▶ [WHAT IS REQUIRED]: Check every line of the data below for the string "Close", and copy the ones that hold it.

Dataset excerpts
--- START ---

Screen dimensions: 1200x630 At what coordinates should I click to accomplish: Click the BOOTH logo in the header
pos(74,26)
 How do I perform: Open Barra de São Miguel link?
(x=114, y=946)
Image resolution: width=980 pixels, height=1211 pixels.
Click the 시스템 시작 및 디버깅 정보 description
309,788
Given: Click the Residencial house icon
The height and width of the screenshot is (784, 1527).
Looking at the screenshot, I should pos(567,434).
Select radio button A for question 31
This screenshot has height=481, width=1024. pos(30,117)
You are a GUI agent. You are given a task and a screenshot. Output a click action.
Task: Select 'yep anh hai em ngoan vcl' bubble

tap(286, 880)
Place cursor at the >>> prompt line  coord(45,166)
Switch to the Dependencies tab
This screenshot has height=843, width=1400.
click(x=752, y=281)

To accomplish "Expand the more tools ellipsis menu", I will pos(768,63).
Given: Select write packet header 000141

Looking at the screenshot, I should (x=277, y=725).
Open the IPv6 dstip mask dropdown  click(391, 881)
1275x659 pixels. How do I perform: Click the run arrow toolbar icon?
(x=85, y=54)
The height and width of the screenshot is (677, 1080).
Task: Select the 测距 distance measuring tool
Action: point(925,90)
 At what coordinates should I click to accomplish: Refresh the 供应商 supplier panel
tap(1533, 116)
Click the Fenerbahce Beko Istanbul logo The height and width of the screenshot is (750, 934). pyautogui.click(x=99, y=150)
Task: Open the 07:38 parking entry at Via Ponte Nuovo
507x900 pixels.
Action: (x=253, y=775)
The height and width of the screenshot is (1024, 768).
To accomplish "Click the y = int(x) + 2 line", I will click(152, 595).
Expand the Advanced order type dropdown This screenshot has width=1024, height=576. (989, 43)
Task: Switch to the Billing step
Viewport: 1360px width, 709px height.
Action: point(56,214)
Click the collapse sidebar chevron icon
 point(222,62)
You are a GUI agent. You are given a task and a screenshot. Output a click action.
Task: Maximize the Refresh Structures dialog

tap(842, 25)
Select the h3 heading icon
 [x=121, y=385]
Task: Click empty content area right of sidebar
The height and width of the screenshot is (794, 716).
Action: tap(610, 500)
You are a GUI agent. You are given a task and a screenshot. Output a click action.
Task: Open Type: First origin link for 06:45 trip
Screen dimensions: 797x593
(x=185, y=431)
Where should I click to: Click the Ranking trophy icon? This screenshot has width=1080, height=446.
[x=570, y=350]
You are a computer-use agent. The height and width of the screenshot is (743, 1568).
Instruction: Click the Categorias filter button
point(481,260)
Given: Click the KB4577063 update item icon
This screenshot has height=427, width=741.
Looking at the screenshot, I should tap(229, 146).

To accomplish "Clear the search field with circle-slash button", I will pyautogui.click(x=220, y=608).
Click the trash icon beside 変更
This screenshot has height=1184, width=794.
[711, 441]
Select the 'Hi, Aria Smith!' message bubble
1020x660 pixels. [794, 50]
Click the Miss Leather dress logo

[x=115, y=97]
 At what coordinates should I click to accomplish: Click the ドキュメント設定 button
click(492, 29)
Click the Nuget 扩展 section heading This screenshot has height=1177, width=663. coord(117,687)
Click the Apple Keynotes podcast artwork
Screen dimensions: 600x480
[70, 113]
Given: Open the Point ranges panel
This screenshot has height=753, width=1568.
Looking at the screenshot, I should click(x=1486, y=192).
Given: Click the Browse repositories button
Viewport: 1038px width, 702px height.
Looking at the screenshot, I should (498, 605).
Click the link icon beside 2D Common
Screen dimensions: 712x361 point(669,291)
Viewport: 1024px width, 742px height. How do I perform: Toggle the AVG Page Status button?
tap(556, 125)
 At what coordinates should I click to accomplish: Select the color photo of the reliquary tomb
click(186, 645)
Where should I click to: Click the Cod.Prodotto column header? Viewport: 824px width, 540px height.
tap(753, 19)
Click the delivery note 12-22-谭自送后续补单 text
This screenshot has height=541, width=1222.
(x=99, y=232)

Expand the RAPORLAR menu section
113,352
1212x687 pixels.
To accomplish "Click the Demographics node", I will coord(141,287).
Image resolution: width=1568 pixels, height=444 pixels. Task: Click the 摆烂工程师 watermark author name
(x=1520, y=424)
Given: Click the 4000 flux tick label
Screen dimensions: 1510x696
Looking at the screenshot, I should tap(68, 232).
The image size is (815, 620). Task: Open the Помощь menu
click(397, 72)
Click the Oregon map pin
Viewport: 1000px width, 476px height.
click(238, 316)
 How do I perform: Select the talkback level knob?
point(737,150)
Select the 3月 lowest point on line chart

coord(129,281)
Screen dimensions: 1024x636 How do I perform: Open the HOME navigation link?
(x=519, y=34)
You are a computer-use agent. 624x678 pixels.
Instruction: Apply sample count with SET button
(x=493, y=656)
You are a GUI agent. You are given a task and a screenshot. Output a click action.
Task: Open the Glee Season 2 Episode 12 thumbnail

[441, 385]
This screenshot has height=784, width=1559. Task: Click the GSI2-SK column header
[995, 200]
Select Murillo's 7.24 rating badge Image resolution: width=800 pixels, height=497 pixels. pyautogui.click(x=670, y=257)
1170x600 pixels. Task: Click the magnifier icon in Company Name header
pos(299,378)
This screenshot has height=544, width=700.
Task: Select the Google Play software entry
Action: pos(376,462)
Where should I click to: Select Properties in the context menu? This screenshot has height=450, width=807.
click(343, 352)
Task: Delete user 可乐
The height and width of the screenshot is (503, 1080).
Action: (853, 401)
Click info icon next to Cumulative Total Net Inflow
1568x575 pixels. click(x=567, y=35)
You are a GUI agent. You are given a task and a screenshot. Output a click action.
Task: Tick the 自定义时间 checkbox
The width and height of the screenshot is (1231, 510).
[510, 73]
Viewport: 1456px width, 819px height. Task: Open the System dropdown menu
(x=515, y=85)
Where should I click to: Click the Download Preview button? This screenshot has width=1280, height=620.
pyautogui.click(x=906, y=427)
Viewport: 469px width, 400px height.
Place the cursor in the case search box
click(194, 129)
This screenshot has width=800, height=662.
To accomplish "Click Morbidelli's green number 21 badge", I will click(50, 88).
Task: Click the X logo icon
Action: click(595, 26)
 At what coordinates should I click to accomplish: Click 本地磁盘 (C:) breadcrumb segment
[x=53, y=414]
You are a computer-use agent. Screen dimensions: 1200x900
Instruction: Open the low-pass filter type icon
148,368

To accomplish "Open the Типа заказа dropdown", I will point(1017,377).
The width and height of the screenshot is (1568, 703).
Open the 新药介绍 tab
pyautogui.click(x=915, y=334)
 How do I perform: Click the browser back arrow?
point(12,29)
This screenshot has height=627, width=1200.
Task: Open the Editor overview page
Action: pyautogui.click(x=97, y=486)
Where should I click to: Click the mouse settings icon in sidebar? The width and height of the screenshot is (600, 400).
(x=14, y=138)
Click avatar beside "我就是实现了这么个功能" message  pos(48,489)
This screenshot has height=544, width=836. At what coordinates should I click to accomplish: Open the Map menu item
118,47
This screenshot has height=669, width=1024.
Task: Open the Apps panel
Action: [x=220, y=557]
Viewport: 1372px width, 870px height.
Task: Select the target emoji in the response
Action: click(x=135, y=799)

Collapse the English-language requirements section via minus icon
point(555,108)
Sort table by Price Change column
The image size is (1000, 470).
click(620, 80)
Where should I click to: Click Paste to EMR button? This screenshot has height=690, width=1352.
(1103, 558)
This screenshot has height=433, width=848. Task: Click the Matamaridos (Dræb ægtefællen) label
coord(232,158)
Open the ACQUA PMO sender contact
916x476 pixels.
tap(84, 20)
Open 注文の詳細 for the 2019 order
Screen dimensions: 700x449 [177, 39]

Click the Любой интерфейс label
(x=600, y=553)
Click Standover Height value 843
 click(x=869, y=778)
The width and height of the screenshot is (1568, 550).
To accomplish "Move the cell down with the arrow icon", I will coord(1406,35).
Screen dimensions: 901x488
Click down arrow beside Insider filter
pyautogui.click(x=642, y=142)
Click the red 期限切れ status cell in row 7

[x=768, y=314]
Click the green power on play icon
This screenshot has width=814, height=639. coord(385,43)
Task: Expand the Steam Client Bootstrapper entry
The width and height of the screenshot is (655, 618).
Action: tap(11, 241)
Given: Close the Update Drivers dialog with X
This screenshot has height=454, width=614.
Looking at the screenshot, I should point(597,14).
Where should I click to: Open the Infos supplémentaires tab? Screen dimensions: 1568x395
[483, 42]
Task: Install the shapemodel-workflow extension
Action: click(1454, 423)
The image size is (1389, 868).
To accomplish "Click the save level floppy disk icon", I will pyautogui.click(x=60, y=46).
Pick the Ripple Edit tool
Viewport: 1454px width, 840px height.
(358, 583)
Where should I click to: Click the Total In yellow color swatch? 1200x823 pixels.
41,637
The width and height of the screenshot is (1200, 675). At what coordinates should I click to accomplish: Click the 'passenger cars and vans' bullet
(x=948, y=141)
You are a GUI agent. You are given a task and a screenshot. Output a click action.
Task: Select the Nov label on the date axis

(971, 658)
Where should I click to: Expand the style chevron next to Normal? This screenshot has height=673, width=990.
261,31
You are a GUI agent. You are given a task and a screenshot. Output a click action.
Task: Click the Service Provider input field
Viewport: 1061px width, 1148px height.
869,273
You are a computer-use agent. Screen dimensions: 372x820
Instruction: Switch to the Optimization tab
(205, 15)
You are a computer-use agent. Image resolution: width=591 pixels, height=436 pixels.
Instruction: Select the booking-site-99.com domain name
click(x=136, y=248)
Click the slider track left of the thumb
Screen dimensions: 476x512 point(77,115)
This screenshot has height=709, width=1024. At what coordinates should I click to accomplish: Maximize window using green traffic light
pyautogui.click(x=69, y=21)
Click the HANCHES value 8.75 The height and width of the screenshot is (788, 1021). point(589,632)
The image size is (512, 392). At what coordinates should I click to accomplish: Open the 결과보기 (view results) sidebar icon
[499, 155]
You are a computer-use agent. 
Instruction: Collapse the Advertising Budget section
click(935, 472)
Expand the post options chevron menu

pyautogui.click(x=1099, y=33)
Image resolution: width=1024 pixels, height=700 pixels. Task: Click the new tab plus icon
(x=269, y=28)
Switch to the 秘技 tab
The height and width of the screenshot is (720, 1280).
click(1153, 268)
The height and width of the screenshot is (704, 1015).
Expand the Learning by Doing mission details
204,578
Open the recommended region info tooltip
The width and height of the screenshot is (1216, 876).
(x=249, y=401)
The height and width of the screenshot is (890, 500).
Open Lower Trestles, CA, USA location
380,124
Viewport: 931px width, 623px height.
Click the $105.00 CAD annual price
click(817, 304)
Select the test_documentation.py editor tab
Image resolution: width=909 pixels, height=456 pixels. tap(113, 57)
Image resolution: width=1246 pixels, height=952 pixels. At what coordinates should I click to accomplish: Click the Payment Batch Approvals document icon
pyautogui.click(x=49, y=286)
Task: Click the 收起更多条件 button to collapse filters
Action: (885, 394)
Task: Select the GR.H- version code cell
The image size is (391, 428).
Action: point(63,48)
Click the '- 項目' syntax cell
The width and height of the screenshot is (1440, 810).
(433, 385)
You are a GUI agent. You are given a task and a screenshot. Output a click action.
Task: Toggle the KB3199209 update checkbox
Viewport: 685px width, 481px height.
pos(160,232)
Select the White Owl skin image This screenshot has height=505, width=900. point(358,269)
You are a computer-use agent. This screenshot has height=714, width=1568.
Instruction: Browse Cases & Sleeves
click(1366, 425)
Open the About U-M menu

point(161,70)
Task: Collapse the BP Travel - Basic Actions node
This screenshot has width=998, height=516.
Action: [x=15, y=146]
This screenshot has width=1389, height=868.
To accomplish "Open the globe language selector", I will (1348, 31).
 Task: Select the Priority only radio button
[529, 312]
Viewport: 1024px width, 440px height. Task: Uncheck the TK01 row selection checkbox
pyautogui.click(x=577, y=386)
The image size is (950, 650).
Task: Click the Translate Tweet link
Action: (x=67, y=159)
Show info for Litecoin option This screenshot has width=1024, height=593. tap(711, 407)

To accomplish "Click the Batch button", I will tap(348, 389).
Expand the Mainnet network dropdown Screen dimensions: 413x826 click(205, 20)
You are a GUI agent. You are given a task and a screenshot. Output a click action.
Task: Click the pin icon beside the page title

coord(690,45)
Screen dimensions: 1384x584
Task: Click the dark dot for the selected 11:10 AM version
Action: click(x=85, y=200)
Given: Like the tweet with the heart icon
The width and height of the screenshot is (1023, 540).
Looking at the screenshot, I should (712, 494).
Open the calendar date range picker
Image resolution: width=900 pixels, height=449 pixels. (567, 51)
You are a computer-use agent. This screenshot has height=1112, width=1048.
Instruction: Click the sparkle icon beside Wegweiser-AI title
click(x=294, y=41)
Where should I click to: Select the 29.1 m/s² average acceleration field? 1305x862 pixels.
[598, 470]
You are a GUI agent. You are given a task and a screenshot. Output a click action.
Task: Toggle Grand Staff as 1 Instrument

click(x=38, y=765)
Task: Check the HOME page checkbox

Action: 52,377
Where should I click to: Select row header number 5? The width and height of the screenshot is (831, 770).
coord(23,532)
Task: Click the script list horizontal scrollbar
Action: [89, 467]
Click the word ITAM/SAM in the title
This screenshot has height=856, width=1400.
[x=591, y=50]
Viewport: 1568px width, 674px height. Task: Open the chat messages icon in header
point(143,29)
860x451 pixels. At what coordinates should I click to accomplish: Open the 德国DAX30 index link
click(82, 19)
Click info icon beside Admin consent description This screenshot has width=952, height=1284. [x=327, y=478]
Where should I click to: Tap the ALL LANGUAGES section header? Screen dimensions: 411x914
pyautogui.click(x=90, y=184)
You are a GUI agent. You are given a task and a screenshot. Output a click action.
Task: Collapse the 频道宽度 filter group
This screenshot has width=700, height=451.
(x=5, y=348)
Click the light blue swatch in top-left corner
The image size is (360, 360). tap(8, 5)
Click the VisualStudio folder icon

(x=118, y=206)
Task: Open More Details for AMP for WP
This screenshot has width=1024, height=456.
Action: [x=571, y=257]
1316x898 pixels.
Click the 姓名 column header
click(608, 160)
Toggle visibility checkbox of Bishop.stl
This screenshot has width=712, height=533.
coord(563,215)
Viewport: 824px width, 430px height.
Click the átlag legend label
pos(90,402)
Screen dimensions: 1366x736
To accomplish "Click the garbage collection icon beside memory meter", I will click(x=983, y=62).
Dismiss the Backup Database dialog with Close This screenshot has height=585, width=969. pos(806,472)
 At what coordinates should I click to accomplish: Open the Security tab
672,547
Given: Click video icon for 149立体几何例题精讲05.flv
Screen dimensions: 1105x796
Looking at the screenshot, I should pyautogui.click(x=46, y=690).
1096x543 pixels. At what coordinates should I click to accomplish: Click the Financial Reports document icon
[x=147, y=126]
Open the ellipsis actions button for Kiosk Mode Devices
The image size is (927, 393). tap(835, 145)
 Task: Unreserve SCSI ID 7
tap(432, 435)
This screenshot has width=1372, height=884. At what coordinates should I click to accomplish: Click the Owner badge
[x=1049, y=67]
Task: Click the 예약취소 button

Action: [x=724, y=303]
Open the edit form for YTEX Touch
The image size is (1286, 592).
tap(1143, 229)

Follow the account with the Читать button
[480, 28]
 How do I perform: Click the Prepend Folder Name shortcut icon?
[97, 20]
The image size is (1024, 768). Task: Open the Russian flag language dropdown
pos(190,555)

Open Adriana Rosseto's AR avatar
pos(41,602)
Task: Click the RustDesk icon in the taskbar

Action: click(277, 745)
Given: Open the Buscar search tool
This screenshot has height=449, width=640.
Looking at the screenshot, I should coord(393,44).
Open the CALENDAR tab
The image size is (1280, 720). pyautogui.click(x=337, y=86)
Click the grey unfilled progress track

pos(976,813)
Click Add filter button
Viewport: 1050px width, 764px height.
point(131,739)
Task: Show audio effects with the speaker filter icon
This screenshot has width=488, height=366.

--- END ---

▶ [EXERCISE RESPONSE]:
Given: Close the Update Drivers dialog with X
Dismiss the Backup Database dialog with Close This screenshot has height=585, width=969. pos(806,472)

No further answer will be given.